You might be interested in your MLFlow service to be only accessible to users from a specific domain. You can achieve this by replacing the --email-domain wildcard "*" string with your organization email domain in the relevant oauth2-proxy container.
Many MLFlow use cases involve accessing the MLFlow Tracking Server API programmatically, e.g. logging parameters or metrics in your kedro pipelines. In such scenarios you need to pass a Bearer token in the HTTP Authorization header. Obtaining such a token varies between providers.
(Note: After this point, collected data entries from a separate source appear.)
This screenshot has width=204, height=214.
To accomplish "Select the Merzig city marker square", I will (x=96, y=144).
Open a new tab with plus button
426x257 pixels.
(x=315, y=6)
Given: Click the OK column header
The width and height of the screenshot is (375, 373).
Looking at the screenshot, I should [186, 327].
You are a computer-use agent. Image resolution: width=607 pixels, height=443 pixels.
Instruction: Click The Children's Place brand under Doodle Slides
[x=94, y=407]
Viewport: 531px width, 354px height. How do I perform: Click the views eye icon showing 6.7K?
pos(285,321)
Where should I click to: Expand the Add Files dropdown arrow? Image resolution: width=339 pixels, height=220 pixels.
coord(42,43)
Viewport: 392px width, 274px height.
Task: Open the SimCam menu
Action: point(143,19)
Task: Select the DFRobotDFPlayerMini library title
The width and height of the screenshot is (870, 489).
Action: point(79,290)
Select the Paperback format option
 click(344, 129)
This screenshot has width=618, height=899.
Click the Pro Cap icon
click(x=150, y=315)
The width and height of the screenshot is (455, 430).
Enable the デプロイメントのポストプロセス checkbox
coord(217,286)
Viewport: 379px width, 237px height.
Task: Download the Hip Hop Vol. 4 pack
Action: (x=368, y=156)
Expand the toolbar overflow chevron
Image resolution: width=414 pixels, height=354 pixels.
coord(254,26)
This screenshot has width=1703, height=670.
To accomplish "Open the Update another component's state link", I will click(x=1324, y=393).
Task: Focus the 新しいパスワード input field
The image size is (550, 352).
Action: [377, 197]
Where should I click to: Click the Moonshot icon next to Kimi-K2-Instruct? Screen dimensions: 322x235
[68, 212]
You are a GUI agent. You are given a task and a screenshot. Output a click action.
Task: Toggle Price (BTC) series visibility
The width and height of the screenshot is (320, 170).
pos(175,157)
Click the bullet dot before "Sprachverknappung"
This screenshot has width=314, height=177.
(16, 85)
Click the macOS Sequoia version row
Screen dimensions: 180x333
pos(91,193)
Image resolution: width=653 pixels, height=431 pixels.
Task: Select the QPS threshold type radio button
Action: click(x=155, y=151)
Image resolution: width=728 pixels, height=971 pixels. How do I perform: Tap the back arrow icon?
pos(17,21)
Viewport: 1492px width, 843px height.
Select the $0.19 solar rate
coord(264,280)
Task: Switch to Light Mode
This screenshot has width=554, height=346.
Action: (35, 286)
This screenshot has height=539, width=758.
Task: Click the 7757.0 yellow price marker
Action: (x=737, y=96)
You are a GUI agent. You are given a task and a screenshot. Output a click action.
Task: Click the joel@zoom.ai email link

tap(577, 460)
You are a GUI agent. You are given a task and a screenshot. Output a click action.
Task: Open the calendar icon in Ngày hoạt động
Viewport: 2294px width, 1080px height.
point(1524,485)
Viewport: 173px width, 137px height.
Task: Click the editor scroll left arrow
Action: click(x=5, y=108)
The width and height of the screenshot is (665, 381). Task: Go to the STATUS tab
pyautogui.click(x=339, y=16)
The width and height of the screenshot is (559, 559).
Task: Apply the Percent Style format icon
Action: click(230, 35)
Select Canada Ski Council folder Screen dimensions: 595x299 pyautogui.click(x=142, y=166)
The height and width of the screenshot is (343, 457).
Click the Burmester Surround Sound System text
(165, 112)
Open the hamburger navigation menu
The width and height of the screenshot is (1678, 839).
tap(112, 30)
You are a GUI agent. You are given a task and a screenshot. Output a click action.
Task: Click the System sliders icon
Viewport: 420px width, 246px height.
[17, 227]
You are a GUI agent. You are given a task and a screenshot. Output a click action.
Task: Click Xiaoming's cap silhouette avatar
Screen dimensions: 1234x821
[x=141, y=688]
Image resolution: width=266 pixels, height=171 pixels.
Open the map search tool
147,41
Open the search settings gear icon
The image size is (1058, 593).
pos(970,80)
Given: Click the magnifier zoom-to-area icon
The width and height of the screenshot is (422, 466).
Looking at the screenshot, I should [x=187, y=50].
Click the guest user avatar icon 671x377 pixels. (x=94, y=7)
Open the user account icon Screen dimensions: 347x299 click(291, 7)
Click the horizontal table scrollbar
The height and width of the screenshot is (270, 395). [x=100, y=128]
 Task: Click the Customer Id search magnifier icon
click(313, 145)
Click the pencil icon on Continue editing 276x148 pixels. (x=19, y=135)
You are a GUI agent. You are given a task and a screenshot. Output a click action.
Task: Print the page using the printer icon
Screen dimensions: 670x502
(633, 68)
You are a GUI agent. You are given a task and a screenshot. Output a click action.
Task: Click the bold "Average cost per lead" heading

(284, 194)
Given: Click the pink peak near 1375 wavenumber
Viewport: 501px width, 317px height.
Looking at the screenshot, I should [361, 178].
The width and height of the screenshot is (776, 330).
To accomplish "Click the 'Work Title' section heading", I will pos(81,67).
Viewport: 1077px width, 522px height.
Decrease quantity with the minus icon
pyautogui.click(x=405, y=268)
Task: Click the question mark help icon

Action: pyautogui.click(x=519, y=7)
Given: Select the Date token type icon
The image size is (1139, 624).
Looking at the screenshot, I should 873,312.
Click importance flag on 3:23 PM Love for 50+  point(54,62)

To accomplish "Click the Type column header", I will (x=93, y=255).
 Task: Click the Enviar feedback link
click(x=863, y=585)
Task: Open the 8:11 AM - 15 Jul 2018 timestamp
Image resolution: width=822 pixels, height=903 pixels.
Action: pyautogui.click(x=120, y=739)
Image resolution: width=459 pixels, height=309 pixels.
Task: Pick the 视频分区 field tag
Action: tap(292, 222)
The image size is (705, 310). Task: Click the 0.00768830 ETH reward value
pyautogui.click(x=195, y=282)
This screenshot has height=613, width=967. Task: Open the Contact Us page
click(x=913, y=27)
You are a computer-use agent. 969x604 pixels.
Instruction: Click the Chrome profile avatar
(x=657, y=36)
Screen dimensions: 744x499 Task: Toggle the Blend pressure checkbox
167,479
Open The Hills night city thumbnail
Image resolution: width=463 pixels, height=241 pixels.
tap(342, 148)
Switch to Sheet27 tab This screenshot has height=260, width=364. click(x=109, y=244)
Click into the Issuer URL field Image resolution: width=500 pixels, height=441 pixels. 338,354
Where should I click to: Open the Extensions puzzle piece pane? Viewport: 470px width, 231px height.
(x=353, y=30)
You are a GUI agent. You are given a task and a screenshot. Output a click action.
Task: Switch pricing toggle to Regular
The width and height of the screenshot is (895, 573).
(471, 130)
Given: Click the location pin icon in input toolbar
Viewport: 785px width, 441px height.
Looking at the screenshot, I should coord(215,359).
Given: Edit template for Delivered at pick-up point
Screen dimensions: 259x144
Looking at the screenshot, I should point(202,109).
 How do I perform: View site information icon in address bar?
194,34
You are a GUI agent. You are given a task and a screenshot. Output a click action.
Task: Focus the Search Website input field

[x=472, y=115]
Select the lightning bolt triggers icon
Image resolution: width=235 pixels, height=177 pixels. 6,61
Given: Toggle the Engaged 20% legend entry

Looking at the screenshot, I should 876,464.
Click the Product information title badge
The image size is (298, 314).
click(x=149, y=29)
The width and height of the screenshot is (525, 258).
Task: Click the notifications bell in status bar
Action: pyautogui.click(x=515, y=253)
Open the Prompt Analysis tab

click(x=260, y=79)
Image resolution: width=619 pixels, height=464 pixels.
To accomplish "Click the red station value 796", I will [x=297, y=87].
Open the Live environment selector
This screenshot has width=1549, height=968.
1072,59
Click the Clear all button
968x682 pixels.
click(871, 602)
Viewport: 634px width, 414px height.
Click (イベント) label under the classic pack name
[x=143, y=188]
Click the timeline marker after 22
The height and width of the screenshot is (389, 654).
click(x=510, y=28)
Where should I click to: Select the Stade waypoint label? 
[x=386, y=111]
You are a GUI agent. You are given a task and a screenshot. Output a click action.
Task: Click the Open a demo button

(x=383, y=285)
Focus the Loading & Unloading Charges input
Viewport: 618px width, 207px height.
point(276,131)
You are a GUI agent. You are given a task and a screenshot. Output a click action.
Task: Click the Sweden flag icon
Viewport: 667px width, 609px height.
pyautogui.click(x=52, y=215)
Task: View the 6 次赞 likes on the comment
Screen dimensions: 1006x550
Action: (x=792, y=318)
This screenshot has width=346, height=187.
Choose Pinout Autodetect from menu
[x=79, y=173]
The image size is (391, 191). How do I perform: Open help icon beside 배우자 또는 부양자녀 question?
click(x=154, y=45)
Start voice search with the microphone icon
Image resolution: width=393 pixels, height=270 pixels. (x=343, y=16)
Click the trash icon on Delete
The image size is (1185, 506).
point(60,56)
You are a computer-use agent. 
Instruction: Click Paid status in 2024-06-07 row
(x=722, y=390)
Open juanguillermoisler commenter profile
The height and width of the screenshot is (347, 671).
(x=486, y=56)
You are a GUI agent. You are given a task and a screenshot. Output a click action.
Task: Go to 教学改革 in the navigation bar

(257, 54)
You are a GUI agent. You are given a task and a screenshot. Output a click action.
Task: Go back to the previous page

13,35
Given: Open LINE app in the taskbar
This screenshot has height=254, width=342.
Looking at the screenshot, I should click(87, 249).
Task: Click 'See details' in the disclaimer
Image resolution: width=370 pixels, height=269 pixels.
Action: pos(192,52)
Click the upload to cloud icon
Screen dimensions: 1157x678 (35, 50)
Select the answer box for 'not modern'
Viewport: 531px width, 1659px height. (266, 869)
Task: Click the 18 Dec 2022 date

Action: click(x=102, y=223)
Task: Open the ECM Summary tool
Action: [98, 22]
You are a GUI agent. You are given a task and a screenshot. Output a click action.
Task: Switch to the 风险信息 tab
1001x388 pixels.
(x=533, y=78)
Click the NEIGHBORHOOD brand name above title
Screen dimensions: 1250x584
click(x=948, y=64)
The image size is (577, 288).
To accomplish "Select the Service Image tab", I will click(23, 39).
For Google, for instance, you could get the token running the following command:
gcloud auth print-identity-tokenAn authorised curl command listing the experiments would look like this:
curl -H "Authorization: Bearer $(gcloud auth print-identity-token)" https://<redacted>/api/2.0/mlflow/experiments/list
{
"experiments": [
{
"experiment_id": "0",
"name": "Default",
"artifact_location": "s3://<redacted>/0",
"lifecycle_stage": "active"
}
]
}Passing the authorization token to other tools is SDK-specific. For instance, MLFLow Python SDK supports Bearer authentication via the MLFLOW_TRACKING_TOKEN environment variable.